[Records excerpted from a collection]
------------------------

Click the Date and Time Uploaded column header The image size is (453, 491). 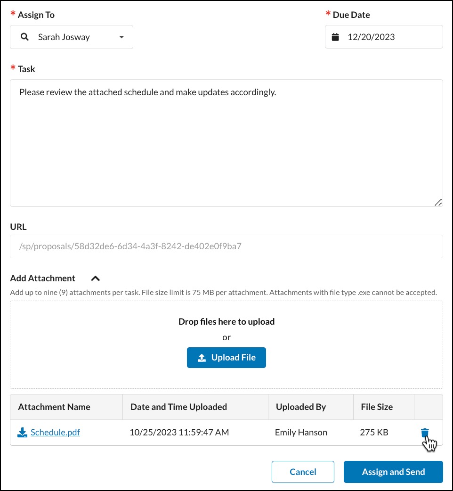coord(178,407)
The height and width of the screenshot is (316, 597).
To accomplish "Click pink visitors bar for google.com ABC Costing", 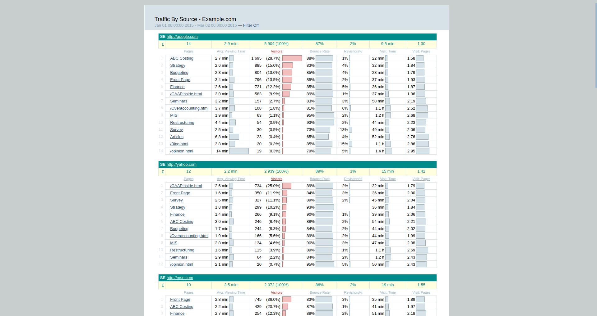I will click(x=292, y=58).
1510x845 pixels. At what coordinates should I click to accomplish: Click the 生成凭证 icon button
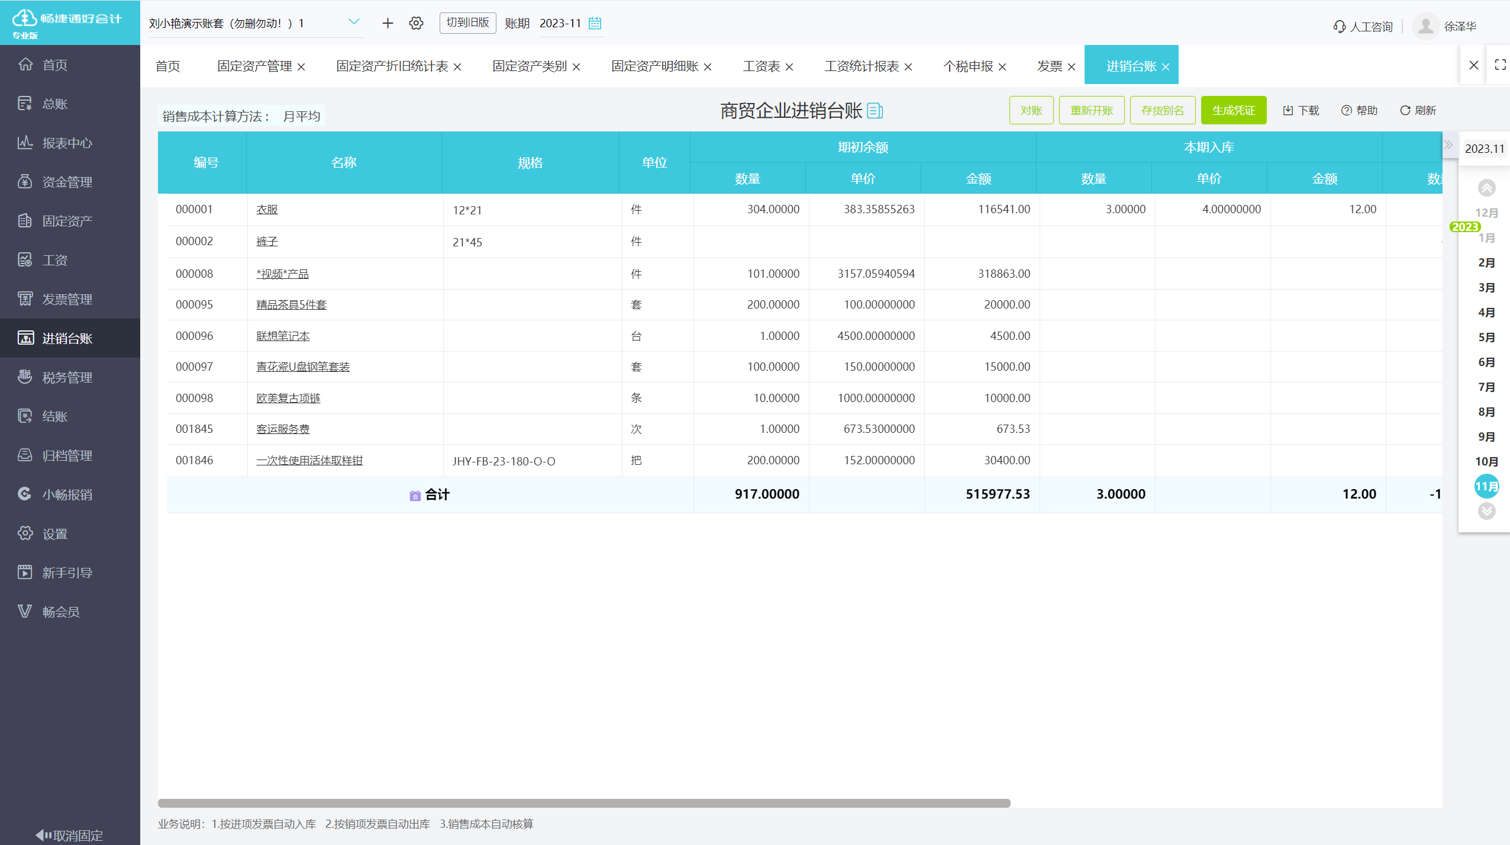[1236, 109]
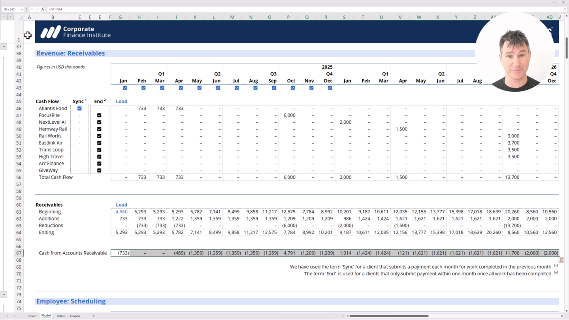Open the Graphs sheet tab
Screen dimensions: 569x320
(x=75, y=316)
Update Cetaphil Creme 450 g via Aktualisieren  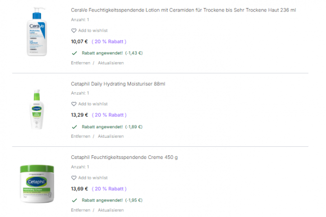[110, 210]
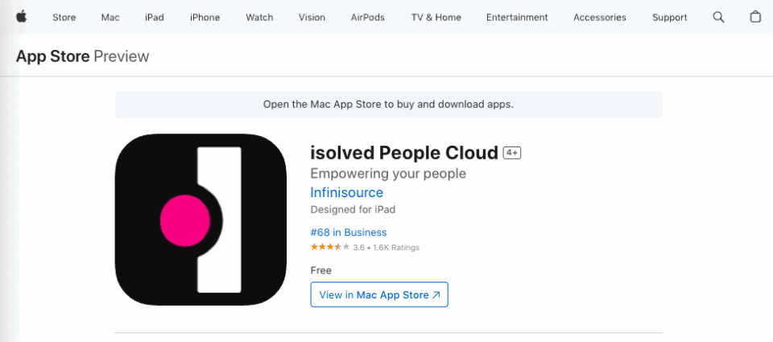Open the Infinisource developer link
Image resolution: width=773 pixels, height=342 pixels.
(346, 193)
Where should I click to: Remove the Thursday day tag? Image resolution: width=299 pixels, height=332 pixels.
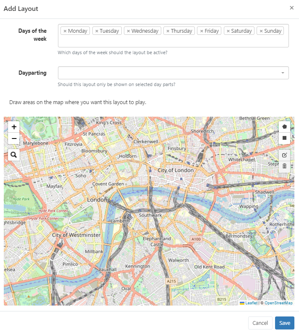tap(168, 31)
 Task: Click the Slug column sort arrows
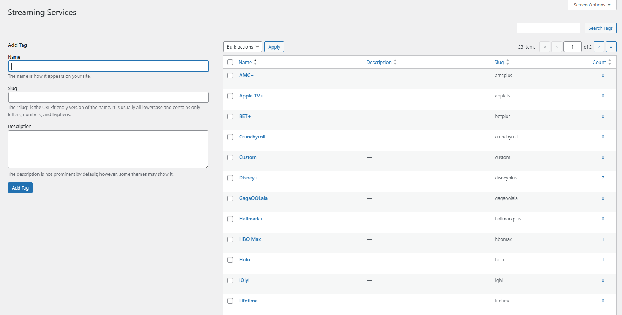click(x=507, y=62)
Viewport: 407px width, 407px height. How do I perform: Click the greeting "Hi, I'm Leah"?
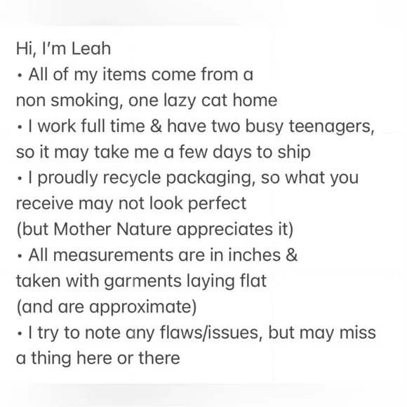64,49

------------------------

> **What is being asked**
Write out again, exactly, each line from the one with "Where should I" to the end of the entries. No pictures go in.

> **Result below**
Where should I click to: Remove the Thursday day tag? Image resolution: width=299 pixels, height=332 pixels.
tap(168, 31)
 Task: Click the Slug column sort arrows
click(x=507, y=62)
Viewport: 407px width, 407px height. How do I perform: Click the greeting "Hi, I'm Leah"?
64,49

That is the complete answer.